Supplied data
◆ ◆ ◆ ◆
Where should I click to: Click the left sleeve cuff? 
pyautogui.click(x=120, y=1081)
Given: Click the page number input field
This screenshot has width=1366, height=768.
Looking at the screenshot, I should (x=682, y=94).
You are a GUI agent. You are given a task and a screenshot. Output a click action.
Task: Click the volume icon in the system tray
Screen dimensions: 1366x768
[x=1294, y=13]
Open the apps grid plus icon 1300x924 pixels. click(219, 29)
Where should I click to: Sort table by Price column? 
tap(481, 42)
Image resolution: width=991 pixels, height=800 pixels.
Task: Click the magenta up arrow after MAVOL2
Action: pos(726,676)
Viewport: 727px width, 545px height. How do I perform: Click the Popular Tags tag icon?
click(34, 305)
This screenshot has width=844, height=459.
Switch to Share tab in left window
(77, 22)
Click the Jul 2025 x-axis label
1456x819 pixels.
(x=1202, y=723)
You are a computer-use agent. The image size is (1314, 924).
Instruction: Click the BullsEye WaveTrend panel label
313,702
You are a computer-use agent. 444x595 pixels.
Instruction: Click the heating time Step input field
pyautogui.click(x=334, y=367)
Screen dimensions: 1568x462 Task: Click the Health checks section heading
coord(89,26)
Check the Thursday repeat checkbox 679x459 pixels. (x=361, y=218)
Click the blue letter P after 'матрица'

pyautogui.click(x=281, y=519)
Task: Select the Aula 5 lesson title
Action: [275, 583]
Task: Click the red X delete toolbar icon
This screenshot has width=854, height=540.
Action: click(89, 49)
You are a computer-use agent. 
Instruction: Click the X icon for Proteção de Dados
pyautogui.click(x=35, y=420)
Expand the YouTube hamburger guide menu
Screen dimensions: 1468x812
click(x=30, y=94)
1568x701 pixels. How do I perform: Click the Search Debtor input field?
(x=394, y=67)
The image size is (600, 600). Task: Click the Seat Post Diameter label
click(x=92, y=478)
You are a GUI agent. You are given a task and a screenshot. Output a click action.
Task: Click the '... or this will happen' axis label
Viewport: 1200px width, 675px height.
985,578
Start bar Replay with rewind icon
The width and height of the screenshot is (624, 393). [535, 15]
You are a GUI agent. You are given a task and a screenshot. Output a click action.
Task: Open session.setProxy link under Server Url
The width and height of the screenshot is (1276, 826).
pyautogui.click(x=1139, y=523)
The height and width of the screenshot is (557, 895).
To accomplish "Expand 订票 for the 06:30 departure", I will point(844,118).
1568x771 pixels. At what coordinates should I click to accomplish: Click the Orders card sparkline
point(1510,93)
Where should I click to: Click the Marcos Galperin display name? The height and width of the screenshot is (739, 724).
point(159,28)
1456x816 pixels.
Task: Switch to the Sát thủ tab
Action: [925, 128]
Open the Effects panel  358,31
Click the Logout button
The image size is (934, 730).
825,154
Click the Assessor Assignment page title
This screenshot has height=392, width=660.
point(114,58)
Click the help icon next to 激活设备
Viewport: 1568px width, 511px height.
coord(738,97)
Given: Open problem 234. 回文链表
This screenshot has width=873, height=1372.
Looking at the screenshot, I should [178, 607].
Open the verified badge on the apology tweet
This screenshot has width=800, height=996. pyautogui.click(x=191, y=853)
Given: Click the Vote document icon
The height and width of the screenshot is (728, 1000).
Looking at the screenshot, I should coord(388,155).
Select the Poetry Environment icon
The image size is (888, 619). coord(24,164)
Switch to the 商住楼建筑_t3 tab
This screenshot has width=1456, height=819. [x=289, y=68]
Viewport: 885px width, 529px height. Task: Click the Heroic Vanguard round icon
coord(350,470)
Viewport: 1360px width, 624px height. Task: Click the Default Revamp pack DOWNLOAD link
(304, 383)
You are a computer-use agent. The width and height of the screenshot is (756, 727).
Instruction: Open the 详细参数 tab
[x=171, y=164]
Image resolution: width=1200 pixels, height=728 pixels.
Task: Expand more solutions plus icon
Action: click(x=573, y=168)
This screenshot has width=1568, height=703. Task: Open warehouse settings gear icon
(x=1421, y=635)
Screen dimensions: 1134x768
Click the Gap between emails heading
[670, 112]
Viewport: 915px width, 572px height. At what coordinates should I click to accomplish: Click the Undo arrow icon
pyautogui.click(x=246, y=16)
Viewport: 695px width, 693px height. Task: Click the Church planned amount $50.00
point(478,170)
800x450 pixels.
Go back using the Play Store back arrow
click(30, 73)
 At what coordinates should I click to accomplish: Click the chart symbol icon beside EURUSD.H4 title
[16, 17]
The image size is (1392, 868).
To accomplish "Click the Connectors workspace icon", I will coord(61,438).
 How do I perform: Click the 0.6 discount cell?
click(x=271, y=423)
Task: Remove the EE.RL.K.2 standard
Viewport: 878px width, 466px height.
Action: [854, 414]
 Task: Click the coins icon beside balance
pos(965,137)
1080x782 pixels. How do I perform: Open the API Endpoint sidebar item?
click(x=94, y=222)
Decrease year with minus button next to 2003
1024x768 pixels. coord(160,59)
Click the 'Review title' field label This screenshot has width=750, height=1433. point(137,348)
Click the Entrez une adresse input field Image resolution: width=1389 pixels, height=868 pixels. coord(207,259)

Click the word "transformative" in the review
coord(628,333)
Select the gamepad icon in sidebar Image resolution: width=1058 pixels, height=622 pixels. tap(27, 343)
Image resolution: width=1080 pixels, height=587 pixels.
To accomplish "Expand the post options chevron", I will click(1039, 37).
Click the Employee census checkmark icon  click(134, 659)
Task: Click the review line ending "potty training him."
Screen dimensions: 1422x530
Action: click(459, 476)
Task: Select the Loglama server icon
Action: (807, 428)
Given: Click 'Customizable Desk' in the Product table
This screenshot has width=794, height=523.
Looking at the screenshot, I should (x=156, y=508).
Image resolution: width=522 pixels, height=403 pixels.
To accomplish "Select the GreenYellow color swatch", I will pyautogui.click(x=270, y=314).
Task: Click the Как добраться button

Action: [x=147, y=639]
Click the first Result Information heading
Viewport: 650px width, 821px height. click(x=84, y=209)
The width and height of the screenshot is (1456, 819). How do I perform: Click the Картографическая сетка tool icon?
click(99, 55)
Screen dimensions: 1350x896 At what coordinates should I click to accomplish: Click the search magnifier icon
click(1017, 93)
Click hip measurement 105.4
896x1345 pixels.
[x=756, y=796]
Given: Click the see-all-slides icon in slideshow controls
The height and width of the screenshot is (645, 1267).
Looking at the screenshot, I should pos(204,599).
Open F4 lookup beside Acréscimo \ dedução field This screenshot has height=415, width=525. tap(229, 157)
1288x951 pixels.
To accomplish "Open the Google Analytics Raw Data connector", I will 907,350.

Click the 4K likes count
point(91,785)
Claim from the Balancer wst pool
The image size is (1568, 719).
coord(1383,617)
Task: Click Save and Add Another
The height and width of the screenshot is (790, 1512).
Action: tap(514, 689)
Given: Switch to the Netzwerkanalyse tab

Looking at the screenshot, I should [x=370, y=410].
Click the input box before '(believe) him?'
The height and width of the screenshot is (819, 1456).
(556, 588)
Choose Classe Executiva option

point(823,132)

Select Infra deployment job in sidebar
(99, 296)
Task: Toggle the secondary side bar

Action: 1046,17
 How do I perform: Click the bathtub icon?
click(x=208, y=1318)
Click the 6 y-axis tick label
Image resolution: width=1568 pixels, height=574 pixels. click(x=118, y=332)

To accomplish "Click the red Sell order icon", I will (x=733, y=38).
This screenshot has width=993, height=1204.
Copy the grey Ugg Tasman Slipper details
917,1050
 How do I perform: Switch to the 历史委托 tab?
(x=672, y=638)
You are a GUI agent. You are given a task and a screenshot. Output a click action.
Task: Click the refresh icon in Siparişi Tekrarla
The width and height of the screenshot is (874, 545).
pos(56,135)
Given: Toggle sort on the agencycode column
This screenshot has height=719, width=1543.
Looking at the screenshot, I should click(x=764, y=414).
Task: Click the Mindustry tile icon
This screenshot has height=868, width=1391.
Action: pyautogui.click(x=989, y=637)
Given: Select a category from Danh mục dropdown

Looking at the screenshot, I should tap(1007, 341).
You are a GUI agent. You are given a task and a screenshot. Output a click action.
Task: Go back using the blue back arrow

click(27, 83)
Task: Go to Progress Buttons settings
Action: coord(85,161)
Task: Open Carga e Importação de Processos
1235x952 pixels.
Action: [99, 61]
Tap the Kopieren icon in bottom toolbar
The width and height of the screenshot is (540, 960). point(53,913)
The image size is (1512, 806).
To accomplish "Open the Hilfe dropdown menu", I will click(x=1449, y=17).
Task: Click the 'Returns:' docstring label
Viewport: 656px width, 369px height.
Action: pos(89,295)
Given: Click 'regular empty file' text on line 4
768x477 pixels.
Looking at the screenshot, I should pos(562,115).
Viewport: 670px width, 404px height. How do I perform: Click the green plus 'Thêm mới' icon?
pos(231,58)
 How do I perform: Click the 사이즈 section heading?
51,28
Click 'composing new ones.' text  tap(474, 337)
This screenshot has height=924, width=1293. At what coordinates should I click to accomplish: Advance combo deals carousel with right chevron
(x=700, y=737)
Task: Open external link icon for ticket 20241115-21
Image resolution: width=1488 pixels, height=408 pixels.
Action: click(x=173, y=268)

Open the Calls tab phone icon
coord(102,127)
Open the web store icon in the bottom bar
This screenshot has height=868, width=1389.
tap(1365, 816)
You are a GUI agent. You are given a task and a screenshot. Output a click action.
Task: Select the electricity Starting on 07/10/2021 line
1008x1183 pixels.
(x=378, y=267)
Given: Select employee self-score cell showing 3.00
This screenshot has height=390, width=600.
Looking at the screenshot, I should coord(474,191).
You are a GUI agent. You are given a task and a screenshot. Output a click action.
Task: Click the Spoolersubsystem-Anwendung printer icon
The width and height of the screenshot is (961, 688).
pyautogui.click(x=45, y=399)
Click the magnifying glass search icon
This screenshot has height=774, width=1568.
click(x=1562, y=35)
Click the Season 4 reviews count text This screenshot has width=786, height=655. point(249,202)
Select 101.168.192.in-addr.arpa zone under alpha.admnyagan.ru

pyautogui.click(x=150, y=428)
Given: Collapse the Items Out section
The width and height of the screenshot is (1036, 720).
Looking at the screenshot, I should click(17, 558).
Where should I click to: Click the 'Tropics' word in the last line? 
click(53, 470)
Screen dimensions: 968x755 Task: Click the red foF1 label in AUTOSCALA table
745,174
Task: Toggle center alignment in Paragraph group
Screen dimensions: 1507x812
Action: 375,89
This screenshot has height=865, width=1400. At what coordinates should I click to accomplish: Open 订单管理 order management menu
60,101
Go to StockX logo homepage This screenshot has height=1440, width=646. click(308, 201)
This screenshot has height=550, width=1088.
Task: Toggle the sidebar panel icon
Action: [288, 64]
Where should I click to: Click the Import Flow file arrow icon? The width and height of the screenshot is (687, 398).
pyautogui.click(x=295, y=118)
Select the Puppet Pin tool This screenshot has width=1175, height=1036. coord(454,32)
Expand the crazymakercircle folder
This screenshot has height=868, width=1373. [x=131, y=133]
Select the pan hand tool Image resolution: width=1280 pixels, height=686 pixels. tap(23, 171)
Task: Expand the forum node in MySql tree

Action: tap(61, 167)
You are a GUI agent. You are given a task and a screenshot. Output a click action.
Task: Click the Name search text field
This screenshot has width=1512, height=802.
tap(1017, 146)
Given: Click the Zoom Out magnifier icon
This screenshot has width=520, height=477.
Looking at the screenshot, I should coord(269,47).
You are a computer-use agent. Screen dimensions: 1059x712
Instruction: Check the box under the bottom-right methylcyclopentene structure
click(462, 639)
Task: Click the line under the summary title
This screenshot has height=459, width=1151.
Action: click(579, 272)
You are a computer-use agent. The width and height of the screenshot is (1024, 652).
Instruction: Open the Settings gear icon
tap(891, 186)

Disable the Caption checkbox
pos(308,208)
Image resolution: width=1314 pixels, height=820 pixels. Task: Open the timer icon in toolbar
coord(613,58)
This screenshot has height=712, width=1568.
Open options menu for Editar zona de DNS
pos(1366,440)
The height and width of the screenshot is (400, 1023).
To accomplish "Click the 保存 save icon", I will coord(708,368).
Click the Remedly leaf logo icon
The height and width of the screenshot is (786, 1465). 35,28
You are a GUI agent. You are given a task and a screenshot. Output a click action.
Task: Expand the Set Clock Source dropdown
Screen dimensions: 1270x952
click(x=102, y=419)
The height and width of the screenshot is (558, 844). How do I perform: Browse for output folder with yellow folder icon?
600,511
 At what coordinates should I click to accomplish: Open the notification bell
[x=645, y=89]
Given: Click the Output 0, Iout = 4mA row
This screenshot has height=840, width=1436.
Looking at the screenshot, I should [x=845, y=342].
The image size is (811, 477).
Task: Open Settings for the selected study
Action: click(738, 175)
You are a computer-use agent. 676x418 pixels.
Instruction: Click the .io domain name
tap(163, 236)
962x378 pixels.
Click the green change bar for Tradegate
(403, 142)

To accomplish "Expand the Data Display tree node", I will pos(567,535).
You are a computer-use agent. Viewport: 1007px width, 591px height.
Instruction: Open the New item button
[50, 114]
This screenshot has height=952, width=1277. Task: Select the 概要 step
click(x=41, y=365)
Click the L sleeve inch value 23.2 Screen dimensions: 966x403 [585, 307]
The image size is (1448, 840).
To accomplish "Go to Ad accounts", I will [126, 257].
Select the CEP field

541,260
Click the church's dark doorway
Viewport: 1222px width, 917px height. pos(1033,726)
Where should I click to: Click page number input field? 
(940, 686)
◆ ◆ ◆ ◆
Exercise description
Copy out verbatim the part of the records above that opens with the line containing "Click the first Result Information heading" and closes with the line containing "Open F4 lookup", keeping both of those lines.

Exercise solution
Click the first Result Information heading
Viewport: 650px width, 821px height. click(x=84, y=209)
The width and height of the screenshot is (1456, 819). How do I perform: Click the Картографическая сетка tool icon?
click(99, 55)
Screen dimensions: 1350x896 At what coordinates should I click to accomplish: Click the search magnifier icon
click(1017, 93)
Click hip measurement 105.4
896x1345 pixels.
[x=756, y=796]
Given: Click the see-all-slides icon in slideshow controls
The height and width of the screenshot is (645, 1267).
Looking at the screenshot, I should pos(204,599).
Open F4 lookup beside Acréscimo \ dedução field This screenshot has height=415, width=525. tap(229, 157)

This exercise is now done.